■ **The problem**
Render the part of the data that opens with the line containing "any (696, 1075)" and closes with the final line of the data as a numbered list, including both of those lines and omitting any blank lines.

─── Source material ───

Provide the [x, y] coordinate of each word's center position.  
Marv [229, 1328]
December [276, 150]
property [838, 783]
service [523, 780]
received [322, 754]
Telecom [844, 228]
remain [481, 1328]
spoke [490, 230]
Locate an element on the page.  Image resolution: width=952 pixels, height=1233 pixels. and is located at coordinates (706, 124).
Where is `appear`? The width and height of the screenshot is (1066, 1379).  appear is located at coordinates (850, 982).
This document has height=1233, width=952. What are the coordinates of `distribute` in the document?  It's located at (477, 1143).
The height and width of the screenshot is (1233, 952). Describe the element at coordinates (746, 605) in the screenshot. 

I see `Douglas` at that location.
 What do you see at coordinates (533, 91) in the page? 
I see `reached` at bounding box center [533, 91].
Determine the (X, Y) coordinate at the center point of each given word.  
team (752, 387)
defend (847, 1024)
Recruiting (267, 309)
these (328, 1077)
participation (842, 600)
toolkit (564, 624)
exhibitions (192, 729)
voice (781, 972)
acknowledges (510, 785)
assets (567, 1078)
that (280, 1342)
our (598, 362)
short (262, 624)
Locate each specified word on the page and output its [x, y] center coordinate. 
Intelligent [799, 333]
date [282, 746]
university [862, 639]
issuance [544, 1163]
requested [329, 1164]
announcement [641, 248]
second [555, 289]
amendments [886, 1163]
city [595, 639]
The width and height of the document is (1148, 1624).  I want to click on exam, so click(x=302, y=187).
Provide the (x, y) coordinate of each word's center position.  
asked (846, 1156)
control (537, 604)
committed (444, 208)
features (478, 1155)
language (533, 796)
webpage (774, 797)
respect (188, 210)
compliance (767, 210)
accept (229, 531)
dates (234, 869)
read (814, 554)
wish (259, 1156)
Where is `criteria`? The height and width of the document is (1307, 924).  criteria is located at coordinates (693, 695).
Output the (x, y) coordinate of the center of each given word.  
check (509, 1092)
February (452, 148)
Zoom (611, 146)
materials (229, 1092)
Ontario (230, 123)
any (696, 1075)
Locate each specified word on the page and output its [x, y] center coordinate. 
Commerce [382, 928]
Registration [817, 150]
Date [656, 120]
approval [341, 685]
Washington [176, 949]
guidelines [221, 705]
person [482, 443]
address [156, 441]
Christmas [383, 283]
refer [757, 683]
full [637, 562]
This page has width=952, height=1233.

───

■ **Reply**
1. any (696, 1075)
2. Locate each specified word on the page and output its [x, y] center coordinate. 
3. Commerce [382, 928]
4. Registration [817, 150]
5. Date [656, 120]
6. approval [341, 685]
7. Washington [176, 949]
8. guidelines [221, 705]
9. person [482, 443]
10. address [156, 441]
11. Christmas [383, 283]
12. refer [757, 683]
13. full [637, 562]
14. This page has width=952, height=1233.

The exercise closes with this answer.